Text for analysis ::
[Start of section]

Changes in speech behaviour of 4 year old

5 replies

Figgyrolls · 10/01/2012 18:36

Pag has suggested I ask this question here - I hope you all don't think I am making a mountain out of a mole hill......

DD has always been quite ahead of her peers - not hugely but at Kindergarten they have told me that she is quite "bright". I am under no illusions that she is gifted or anything btw just switched on Smile. The reason I say this is that I think she can be a little manipulative in someways because of her switched on ness iyswim. I.e she knows the right buttons to push to gain attention - food etc. (She can be a tricky eater and often says one minute she isn't hungry when you have prepared food but if you ignore her she will come and sit down etc, anyway I digress!)

Recently she has started to lisp at the end of her sentences with "s" in. I know she wasn't doing this before christmas and she keeps claiming that she can't say "s" without lisping. However she can say it in other parts of a word or sentence. Now I don't know if she is doing this to press my buttons (i.e please dd will you speak more clearly,as she has done before) or if it is a genuine lisp that has just come about. I don't know if it is a normal behaviour pattern and I know that noone else has mentioned it to me. I am not unduly worried but I don't want to keep saying to her please speak more clearly if I am going to genuinely make her insecure about her speech. (I am not trying to but I just don't understand how one minute she was speaking clearly and now she isn't iyswim)

[End of section]

Work order :: Please retype the whole forum post about a four-year-old's change in speech, word for word. The data that comes after this forum post isn't needed.

Data segment ::
[Start of section]

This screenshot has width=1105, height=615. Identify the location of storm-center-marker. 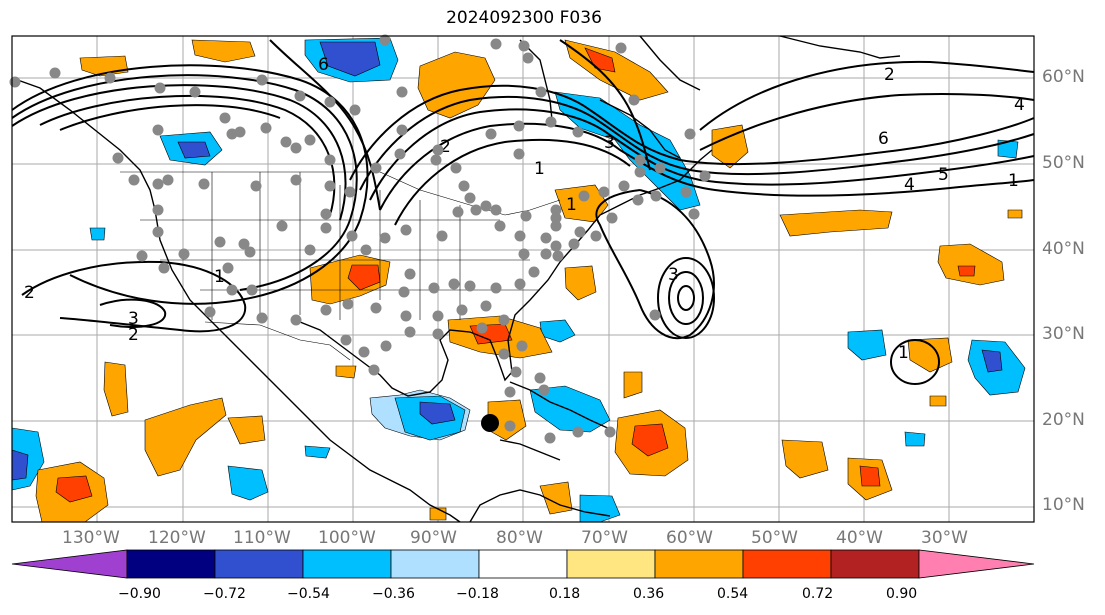
(490, 423).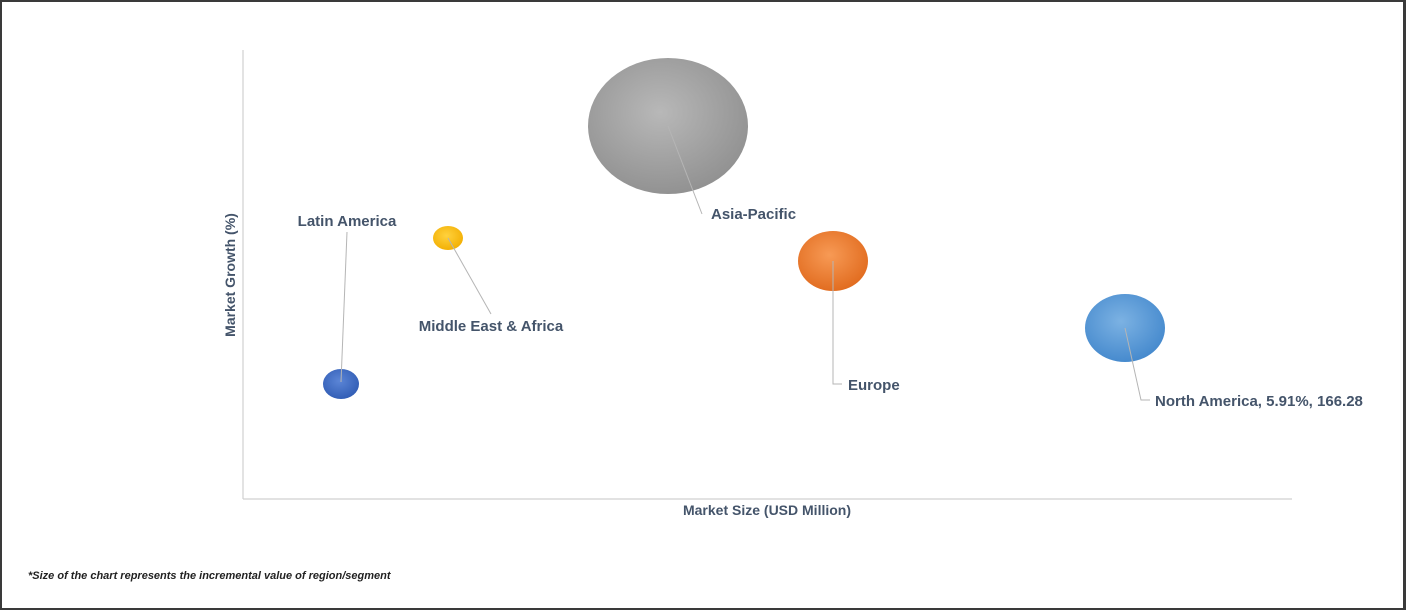  I want to click on bubble-label-3: Europe, so click(874, 386).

[End of section]

Task output ::
Changes in speech behaviour of 4 year old

5 replies

Figgyrolls · 10/01/2012 18:36

Pag has suggested I ask this question here - I hope you all don't think I am making a mountain out of a mole hill......

DD has always been quite ahead of her peers - not hugely but at Kindergarten they have told me that she is quite "bright". I am under no illusions that she is gifted or anything btw just switched on Smile. The reason I say this is that I think she can be a little manipulative in someways because of her switched on ness iyswim. I.e she knows the right buttons to push to gain attention - food etc. (She can be a tricky eater and often says one minute she isn't hungry when you have prepared food but if you ignore her she will come and sit down etc, anyway I digress!)

Recently she has started to lisp at the end of her sentences with "s" in. I know she wasn't doing this before christmas and she keeps claiming that she can't say "s" without lisping. However she can say it in other parts of a word or sentence. Now I don't know if she is doing this to press my buttons (i.e please dd will you speak more clearly,as she has done before) or if it is a genuine lisp that has just come about. I don't know if it is a normal behaviour pattern and I know that noone else has mentioned it to me. I am not unduly worried but I don't want to keep saying to her please speak more clearly if I am going to genuinely make her insecure about her speech. (I am not trying to but I just don't understand how one minute she was speaking clearly and now she isn't iyswim)